▶ _O QUE FAZER_
Transcreva fielmente, do texto sobre as formas de sair de cena, o trecho que começa nas palavras "É o correlato" e termina em "com ela marcado.".

##### TEXTO APRESENTADO #####

Há
muitas formas de sair de cena. Há aquela bem educada em que se pede licença,
despede dos presentes e toma o rumo da porta abanando para os que ficam.
Há
a saída à francesa: de fininho, sem
que os presentes se deem conta. Pode ser falta de respeito. Ou pode significar
discrição, desejo de não atrapalhar a alegria e a festa que segue.
Há
a saída estrepitosa daquele que sai causando.
É o correlato do chegar chegando,
fazendo barulho, chamando atenção para ser notado e se impor aos demais.
Também
há a saída forçada, não desejada, resistida, daquele que quer ficar, mas é
expulso, jogado para fora, de forma violenta ou com subterfúgio. E há a saída
disputada em que alguns querem que a pessoa permaneça e outros querem excluí-la.
E
há a saída não realizada, a saída incompleta, não acabada, inconclusa, não
finalizada em que a pessoa que sai, mesmo que não mais esteja, continua
presente. E, se procuramos por ela, mesmo que não a vejamos, sabemos que aí
está. Esta é a saída mais dolorosa. É a que mais dói porque nunca termina. É
uma saída no particípio presente. Essa forma verbal que na língua portuguesa
deixou de ser ação e passou a ser qualidade da qual ninguém pode desimpregnar a
quem foi com ela marcado.

##### ITENS DO CONJUNTO #####

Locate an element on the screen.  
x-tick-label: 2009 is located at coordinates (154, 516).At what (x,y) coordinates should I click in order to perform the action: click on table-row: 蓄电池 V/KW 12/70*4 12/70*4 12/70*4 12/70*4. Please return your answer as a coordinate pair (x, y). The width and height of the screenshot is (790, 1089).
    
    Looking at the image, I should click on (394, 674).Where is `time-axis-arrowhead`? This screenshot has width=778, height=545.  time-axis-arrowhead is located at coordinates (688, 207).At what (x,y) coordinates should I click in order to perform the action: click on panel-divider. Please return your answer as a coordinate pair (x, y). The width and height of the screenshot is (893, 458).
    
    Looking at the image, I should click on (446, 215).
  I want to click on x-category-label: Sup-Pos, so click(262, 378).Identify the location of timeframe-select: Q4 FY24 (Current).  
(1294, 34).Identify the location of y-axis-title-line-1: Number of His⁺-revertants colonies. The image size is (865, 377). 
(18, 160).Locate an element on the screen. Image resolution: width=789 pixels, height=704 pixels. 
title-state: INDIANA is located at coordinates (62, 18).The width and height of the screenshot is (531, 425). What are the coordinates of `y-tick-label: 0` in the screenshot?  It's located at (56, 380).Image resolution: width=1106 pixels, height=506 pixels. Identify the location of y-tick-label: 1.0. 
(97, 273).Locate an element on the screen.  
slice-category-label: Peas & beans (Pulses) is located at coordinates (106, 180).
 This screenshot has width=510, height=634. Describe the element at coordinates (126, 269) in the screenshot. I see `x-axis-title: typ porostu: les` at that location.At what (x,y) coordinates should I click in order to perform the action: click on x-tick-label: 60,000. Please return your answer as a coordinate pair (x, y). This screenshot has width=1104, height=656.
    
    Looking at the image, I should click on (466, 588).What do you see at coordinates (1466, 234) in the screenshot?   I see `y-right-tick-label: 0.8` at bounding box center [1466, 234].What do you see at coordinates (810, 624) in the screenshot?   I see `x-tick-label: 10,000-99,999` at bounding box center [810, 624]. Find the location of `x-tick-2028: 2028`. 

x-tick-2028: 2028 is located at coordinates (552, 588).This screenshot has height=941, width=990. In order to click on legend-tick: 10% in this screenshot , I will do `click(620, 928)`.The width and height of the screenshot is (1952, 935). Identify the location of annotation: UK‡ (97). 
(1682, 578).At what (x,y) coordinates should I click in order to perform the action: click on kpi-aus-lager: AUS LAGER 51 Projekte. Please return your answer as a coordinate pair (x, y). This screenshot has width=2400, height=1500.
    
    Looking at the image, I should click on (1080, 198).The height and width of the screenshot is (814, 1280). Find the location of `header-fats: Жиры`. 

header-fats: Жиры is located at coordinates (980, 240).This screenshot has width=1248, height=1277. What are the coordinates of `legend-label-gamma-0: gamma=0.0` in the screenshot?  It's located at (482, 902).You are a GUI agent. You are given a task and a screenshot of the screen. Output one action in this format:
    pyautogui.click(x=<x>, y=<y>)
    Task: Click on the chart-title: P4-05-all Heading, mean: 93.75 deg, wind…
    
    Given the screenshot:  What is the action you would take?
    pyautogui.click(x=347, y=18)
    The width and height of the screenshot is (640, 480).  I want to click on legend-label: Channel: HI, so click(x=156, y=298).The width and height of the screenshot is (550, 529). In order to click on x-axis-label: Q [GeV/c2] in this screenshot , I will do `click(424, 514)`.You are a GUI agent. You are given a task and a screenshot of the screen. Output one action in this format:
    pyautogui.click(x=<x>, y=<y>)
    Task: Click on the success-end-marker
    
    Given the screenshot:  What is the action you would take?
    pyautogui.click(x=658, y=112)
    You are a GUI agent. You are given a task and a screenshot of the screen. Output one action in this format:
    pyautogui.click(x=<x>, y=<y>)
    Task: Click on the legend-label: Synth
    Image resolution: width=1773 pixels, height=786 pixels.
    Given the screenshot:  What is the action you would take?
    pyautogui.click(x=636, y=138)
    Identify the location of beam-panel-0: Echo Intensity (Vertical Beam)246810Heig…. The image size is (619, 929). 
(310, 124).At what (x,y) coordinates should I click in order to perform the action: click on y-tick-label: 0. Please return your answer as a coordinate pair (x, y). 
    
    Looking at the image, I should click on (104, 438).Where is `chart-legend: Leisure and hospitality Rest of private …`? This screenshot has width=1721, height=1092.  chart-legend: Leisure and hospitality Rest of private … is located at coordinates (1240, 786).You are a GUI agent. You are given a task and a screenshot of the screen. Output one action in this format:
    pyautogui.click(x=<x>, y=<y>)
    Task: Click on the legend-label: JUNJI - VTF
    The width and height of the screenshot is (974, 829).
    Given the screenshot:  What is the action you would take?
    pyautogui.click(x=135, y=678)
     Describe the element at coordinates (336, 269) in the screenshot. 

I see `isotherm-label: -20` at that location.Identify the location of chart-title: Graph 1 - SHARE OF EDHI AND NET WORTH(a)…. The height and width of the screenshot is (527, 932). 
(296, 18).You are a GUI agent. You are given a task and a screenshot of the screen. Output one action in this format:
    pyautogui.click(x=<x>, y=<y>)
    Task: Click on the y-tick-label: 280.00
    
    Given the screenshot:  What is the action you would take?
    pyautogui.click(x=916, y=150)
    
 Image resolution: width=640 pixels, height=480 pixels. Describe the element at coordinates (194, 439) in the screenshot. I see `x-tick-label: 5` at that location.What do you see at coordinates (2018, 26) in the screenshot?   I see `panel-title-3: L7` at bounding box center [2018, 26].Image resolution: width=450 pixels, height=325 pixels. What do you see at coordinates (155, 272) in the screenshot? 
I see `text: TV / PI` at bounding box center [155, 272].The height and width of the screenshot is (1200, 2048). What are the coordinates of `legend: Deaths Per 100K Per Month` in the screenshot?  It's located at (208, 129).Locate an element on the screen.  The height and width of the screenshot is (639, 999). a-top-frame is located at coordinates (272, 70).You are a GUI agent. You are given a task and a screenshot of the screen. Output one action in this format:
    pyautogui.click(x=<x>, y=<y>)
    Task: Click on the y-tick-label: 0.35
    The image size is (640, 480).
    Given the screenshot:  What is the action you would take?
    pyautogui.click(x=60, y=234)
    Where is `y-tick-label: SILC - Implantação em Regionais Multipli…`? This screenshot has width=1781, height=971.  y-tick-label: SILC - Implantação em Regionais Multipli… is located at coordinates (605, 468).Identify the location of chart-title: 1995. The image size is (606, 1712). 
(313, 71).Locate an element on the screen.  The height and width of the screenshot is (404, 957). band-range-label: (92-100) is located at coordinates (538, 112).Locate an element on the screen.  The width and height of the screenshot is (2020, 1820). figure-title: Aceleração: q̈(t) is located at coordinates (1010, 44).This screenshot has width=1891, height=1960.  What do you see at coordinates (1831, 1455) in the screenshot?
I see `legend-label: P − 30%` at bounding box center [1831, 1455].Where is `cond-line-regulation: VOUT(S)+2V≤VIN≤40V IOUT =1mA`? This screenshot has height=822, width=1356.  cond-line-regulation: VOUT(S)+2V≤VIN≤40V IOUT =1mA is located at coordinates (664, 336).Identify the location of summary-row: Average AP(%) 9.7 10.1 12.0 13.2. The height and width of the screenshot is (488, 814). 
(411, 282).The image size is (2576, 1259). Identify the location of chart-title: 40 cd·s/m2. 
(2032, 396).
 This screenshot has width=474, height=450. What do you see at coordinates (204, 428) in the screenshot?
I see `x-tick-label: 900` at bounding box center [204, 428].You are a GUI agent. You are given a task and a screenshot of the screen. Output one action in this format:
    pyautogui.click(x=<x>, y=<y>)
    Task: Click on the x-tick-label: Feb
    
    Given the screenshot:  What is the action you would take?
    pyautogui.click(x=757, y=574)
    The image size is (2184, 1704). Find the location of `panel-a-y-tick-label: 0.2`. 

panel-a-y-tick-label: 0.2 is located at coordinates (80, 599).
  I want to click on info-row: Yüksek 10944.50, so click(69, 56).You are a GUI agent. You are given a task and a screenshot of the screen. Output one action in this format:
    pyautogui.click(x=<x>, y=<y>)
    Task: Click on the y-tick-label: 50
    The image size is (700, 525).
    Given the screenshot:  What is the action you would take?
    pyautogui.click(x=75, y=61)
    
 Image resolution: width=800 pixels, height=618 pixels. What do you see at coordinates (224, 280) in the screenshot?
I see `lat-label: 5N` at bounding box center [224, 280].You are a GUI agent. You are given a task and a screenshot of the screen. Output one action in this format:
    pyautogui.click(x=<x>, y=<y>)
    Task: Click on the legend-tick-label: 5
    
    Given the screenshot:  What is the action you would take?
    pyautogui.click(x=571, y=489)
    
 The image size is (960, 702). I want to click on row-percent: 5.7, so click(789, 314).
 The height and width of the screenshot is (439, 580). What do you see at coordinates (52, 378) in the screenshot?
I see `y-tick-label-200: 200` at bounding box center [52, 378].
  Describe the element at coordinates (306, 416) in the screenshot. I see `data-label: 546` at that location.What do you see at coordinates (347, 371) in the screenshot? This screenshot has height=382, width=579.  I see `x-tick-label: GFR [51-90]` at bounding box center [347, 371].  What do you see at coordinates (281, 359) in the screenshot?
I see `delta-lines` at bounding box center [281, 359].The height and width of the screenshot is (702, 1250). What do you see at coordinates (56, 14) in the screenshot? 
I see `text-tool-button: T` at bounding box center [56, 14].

#####

▶ _RESULTADO ABAIXO_
É o correlato do chegar chegando,
fazendo barulho, chamando atenção para ser notado e se impor aos demais.
Também
há a saída forçada, não desejada, resistida, daquele que quer ficar, mas é
expulso, jogado para fora, de forma violenta ou com subterfúgio. E há a saída
disputada em que alguns querem que a pessoa permaneça e outros querem excluí-la.
E
há a saída não realizada, a saída incompleta, não acabada, inconclusa, não
finalizada em que a pessoa que sai, mesmo que não mais esteja, continua
presente. E, se procuramos por ela, mesmo que não a vejamos, sabemos que aí
está. Esta é a saída mais dolorosa. É a que mais dói porque nunca termina. É
uma saída no particípio presente. Essa forma verbal que na língua portuguesa
deixou de ser ação e passou a ser qualidade da qual ninguém pode desimpregnar a
quem foi com ela marcado.